In a parallel experiment, full-length snapin and its C-terminal fragment (residues 83-136; CC-snapin), expressed as GST recombinant proteins, were equally able to bind both wt-torsinA and E-torsinA (Fig. 1C). In contrast, no binding to immobilized GST was detected. This result indicates that the coiled-coil region of snapin alone is sufficient to mediate the interaction with both wild type and mutant torsinA.

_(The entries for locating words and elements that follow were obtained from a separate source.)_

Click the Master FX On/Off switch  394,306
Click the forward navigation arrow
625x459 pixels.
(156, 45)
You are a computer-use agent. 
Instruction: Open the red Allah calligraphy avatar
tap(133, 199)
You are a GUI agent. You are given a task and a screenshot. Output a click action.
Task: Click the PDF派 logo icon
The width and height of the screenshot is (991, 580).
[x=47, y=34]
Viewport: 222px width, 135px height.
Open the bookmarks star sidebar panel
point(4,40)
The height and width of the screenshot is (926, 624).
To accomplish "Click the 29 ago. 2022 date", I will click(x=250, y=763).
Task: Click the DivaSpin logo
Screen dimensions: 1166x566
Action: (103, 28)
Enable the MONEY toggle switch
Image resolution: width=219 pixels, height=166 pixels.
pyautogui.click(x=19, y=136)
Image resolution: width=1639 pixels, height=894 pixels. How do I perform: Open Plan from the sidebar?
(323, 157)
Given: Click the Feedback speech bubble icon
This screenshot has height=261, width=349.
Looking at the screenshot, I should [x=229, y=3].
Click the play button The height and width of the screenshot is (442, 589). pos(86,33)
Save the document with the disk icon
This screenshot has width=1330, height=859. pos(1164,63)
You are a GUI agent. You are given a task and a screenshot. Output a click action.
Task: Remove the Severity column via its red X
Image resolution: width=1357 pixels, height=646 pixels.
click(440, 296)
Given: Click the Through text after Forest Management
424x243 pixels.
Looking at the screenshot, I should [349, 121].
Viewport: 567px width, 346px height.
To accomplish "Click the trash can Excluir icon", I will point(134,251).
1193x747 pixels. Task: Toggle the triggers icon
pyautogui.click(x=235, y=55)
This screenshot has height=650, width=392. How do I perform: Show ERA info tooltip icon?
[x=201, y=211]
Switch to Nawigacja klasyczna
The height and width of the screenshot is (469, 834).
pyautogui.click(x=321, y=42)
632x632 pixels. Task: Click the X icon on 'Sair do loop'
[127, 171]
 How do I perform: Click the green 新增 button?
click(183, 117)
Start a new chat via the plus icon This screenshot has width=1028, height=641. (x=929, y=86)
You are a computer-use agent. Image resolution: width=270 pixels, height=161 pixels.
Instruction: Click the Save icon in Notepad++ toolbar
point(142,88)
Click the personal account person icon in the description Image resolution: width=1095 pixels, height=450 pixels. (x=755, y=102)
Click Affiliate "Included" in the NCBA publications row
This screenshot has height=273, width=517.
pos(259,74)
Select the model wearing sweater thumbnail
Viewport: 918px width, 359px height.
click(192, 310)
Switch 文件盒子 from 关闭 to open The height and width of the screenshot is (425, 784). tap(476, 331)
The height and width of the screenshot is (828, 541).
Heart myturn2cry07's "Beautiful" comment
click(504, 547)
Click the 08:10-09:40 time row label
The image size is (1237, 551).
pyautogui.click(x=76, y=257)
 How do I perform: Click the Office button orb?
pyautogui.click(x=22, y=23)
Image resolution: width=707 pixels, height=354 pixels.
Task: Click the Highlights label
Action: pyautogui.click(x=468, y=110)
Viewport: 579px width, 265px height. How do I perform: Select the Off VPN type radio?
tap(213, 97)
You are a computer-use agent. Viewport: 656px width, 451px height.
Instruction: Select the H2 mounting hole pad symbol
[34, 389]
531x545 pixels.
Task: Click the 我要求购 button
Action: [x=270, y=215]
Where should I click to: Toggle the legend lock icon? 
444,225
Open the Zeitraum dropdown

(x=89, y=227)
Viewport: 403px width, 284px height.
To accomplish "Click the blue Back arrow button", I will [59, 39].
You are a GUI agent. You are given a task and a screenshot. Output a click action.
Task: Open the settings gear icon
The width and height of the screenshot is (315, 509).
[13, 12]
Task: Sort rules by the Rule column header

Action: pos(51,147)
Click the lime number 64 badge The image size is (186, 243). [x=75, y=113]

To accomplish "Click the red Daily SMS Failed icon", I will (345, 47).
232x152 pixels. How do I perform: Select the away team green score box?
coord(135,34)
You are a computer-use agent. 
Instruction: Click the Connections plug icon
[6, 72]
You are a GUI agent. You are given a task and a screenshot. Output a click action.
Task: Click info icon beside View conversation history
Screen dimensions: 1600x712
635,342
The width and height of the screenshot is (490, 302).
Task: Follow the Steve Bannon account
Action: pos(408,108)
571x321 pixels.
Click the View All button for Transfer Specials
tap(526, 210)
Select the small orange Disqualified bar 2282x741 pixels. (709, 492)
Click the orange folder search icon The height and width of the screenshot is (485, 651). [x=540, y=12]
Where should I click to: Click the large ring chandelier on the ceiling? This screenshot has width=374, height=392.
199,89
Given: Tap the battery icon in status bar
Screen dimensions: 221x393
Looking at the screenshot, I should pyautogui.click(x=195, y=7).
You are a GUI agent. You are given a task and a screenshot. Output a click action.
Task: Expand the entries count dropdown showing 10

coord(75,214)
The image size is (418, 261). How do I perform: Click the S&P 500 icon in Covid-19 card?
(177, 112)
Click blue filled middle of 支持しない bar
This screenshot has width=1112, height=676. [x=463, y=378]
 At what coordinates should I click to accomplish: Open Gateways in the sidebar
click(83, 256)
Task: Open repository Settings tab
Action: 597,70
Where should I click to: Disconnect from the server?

A pulldown experiment was also performed using detergent extracts derived from stably transfected SH-SY5Y cells expressing wt and E-torsinA tagged with an HA epitope. Specific interaction of GST-snapin with both wild type and mutant torsinA was revealed using an anti-HA antibody (Fig. 1D). Snapin appeared to bind equally E-torsinA and wt-torsinA, whereas no binding was detected with GST alone. The ability of the endogenous snapin to interact with wt-torsinA and E-torsin was also analyzed by coimmunoprecipitation from extracts derived from SH-SY5Y cells expressing HA-wt-torsinA and HA-E-torsinA (Fig. 1E). Consistent with the pulldown results shown in Fig. 1D, snapin was able to bind both wt and mutant torsinA. In contrast, no specific binding was detected using a polyclonal anti-GFP antibody (Fig. 1E).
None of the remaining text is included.